The primitive terms and the axioms of such systems were considered to be strings of 
symbols to which no meaning was attached. They were to be manipulated according 
to established rules of inference to obtain the theorems of the system. The methods 
by which this was to be accomplished were finite, and so acceptable to all. Hilbert’s 
ideas formed the essence of a school in the foundations of mathematics called 
formalism. 

The formalists have been accused of removing all meaning from mathematics 
and reducing it to symbol manipulation. The charge is unfair. Hilbert’s aim was to 
deal with the foundations of mathematics rather than with the daily practice of the 
mathematician. And to show that mathematics is free of inconsistencies one first 
needed to formalize the subject.

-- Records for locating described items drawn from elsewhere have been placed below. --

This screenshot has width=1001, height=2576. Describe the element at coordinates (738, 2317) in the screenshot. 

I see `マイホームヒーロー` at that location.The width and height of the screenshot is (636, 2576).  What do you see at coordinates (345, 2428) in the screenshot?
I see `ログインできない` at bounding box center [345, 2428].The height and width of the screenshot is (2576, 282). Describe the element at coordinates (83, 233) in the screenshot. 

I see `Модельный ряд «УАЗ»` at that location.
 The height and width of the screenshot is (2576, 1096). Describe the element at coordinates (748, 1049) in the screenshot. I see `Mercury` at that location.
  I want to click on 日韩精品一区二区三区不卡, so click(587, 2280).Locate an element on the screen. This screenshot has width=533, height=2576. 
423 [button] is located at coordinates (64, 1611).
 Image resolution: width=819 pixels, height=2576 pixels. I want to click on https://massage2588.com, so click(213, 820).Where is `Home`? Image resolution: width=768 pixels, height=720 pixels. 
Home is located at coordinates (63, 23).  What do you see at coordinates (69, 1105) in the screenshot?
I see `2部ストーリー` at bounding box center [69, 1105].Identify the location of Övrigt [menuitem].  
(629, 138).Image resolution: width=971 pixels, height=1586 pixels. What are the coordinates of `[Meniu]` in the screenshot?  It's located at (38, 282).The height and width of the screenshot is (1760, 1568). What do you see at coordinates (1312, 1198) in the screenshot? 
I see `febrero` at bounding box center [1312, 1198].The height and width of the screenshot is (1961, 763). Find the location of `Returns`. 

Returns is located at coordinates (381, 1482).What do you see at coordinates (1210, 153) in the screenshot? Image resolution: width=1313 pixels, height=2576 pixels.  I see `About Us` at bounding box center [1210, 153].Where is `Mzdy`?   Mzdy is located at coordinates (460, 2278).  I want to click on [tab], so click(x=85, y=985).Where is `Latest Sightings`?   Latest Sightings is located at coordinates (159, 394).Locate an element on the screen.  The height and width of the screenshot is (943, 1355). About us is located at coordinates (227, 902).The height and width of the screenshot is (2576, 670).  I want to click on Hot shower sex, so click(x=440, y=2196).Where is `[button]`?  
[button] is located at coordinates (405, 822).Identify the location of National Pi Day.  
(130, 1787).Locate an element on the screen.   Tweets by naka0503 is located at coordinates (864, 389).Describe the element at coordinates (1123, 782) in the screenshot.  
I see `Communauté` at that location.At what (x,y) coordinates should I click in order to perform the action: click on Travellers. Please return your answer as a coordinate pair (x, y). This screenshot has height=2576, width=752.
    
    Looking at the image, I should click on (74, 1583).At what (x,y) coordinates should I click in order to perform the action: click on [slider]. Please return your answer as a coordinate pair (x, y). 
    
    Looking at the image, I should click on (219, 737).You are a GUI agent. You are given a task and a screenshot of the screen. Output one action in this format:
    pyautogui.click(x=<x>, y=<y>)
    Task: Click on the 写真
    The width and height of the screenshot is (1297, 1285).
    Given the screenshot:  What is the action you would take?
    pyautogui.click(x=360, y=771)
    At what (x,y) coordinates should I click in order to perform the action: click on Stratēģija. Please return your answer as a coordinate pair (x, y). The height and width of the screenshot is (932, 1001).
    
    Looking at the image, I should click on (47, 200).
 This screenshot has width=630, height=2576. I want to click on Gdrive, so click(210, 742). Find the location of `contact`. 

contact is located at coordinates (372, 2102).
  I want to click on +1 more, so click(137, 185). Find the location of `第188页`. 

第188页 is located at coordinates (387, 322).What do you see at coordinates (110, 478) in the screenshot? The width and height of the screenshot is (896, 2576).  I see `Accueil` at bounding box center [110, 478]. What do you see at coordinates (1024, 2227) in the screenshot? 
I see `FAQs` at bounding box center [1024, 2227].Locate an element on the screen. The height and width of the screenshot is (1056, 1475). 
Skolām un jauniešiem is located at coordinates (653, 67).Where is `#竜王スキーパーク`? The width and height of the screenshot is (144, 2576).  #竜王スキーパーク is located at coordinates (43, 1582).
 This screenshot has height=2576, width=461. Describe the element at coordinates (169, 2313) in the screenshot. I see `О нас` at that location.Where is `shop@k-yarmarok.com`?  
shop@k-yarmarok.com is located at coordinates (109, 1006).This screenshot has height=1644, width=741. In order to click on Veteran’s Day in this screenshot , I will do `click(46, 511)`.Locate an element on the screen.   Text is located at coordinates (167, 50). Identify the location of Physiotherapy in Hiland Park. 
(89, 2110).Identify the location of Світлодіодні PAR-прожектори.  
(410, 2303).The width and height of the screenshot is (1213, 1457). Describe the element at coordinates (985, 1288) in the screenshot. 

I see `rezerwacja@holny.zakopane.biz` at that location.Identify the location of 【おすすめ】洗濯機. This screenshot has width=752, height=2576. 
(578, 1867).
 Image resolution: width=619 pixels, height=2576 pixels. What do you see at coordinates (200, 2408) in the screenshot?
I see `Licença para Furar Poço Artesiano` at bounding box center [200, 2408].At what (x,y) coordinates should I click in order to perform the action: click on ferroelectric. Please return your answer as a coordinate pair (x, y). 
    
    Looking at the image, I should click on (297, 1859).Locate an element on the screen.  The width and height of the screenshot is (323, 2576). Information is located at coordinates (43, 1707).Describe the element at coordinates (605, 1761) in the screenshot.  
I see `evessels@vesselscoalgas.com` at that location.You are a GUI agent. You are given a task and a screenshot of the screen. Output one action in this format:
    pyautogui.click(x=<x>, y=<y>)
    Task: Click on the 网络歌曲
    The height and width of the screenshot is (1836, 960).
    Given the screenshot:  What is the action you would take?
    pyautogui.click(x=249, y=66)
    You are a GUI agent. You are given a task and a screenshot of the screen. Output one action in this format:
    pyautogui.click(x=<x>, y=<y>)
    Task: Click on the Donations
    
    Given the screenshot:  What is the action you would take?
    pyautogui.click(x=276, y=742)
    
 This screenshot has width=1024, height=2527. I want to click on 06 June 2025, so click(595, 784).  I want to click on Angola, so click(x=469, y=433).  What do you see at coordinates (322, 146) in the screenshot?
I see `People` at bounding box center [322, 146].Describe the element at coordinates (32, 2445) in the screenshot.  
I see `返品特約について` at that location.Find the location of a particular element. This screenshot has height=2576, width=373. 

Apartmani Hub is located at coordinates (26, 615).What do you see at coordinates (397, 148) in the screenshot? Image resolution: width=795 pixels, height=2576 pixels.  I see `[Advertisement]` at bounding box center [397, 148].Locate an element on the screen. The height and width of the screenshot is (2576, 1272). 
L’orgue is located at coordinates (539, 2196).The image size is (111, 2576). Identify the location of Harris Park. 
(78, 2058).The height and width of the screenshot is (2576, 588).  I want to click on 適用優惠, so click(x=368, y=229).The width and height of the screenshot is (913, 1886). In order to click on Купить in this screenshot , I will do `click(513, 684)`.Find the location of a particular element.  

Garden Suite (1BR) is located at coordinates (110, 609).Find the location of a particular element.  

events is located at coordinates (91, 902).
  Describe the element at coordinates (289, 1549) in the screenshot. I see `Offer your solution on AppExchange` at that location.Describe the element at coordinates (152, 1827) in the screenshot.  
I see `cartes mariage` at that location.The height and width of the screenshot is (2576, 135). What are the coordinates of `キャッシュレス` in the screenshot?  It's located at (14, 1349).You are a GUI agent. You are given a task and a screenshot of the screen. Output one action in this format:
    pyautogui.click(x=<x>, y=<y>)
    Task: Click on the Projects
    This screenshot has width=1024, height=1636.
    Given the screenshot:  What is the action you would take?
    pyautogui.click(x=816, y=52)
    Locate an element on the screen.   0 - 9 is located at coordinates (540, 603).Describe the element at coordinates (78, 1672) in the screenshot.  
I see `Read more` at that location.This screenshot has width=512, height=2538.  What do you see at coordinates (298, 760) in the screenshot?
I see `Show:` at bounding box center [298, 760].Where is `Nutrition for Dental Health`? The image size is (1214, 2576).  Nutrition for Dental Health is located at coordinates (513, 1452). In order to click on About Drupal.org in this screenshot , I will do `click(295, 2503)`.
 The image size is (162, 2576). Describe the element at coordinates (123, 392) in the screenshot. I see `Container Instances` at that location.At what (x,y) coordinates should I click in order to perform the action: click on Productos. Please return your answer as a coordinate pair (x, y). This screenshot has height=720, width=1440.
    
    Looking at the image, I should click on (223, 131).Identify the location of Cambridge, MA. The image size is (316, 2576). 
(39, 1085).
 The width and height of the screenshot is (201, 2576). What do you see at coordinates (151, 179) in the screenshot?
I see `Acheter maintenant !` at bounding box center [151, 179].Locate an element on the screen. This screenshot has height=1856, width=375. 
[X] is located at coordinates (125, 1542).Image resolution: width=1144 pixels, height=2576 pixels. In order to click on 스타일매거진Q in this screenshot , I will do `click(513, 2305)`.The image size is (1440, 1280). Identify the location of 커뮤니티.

This was formalism in the service of informality. 
See [1,8,9, 11]. 

Hilbert’s ideas were fiercely opposed by those, headed by L.E.J. Brouwer, who 
came to be known as intuitionists. They claimed that no formal analysis of axiomatic 
systems is necessary. In fact, mathematics should not be founded on systems of 
axioms. The mathematicians’ intuition, beginning with that of number, will guide 
them in avoiding contradictions. They must, however, pay special attention to 
definitions and methods of proof. These must be constructive and finitistic. In 
particular, the law of the excluded middle, completed infinities, the axiom of choice, 
and proof by contradiction are all outlawed. 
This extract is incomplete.